Demonstrate how MLTensor can be used to help web developers manage constant data (e.g., trained weights) on-device.

Dependent PRs

MLConstantOperand: Do we need an MLConstantOperand? #668 (comment)
MLTensor: Add MLTensor explainer #754

Motivation

Allow constant data to be uploaded directly to the device, which is a capability that Execution Providers (EPs) leverage to prevent out-of-memory (OOM) errors (ORT example).
Re-use constant buffers in system memory between graphs, particularly for encoder-decoder models like Whisper.

Design

MLTensor containing constant data will be associated upon creating the MLOperand. At build(), the constant data will be forwarded into the device.
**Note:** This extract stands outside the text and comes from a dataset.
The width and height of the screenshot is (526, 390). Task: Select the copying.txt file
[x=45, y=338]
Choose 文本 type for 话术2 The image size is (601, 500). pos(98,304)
The original constant data (ie. ArrayBuffer input or uploaded device data held by MLTensor) can be discarded immediately after createConstant() succeeds.

Example JS

// Upload constant data directly to device
constantTensor = ctx.createConstant(...); // immutable

builder1 = new MLGraphBuilder(ctx);
constantOp1 = builder1.constant(constantTensor);
constantOp2 = builder2.constant(constantTensor);
// ...
graph1 = await builder1.build(...);
graph2 = await builder2.build(...);

// Optional: free-up system memory
constantTensor.destroy();

Proposed IDL

interface MLConstantTensor : MLTensor {};

partial interface MLContext {
    Promise<MLConstantTensor> createConstant(MLOperandDataType dataType, ArrayBufferView sourceData);
};

partial interface MLGraphBuilder {
    MLOperand constant(MLConstantTensor tensor);
};

Edits:

9/16: Added MLOperandDescriptor as required by MLOperand
9/18: Added constant-initializer to createTensor()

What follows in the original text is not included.